Robots & Sitemap Files
Robots.txt and Sitemap files are standard web resources used to guide search engine crawlers. While they are intended for legitimate purposes, they can also reveal sensitive information that attackers may exploit during reconnaissance.
1. Robots.txt
Purpose:
-
Located at:
https://example.com/robots.txt
-
Instructs web crawlers which parts of a site should not be indexed.
-
Uses a simple User-agent and Disallow/Allow directive format.
Example:
User-agent: *
Disallow: /admin/
Disallow: /private/
Allow: /public/
Security Perspective:
-
Although it’s not a security feature, disallowed paths often point to sensitive areas (admin panels, staging environments, test APIs).
-
Attackers may use it to discover hidden directories.
2. Sitemap Files
Purpose:
-
Usually located at:
https://example.com/sitemap.xml
-
Lists all important URLs for search engine indexing.
-
Can include multiple sitemaps, and often auto-generated by CMSs.
Example (XML format):
<urlset xmlns="http://www.sitemaps.org/schemas/sitemap/0.9">
<url>
<loc>https://example.com/</loc>
<lastmod>2025-08-10</lastmod>
</url>
<url>
<loc>https://example.com/admin/login</loc>
</url>
</urlset>
Security Perspective:
-
Can expose non-public URLs such as beta pages, admin portals, or development endpoints.
-
Multiple sitemaps might reference hidden areas or separate subdomains.

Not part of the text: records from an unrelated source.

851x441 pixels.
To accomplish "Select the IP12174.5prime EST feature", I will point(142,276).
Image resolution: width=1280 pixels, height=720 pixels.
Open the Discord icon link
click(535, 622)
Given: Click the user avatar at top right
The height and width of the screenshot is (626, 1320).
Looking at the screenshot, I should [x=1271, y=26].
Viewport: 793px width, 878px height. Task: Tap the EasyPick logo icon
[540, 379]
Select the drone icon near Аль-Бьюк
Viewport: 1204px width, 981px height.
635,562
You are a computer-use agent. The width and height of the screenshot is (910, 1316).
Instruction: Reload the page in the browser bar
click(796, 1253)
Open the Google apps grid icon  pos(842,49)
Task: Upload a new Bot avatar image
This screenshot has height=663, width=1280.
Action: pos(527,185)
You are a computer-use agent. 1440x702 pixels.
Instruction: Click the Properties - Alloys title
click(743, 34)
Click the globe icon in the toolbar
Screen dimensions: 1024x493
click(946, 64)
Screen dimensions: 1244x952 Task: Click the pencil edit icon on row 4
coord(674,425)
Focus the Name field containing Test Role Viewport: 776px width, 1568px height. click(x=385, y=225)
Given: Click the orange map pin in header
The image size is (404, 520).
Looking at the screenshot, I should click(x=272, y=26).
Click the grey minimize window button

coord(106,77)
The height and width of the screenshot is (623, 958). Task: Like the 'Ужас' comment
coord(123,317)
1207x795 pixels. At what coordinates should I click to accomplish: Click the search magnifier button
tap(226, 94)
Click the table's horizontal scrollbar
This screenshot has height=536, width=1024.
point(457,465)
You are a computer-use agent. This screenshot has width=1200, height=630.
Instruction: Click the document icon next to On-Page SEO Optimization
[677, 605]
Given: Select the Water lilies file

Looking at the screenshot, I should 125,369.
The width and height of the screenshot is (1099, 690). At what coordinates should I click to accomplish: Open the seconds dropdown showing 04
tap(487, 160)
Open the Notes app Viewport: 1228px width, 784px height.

Cybersecurity & Pentesting Uses
Why attackers and pentesters check them:
-
Identify hidden directories and forgotten pages.
-
Find API endpoints or staging environments not meant for public access.
-
Cross-reference with Google Dorks for deeper discovery.
Pentesting Tip:
-
Always check
/robots.txt
and/sitemap.xml
early in recon. -
If a sitemap links to another XML file, follow it — large sites often chain them.
Best Practices for Security
-
Do not list sensitive areas in
robots.txt
— secure them with authentication instead. -
Keep sitemap entries limited to public, production-ready pages.
-
Use staging or dev environments with restricted access.
-
Regularly review sitemap generators for accidental URL inclusion.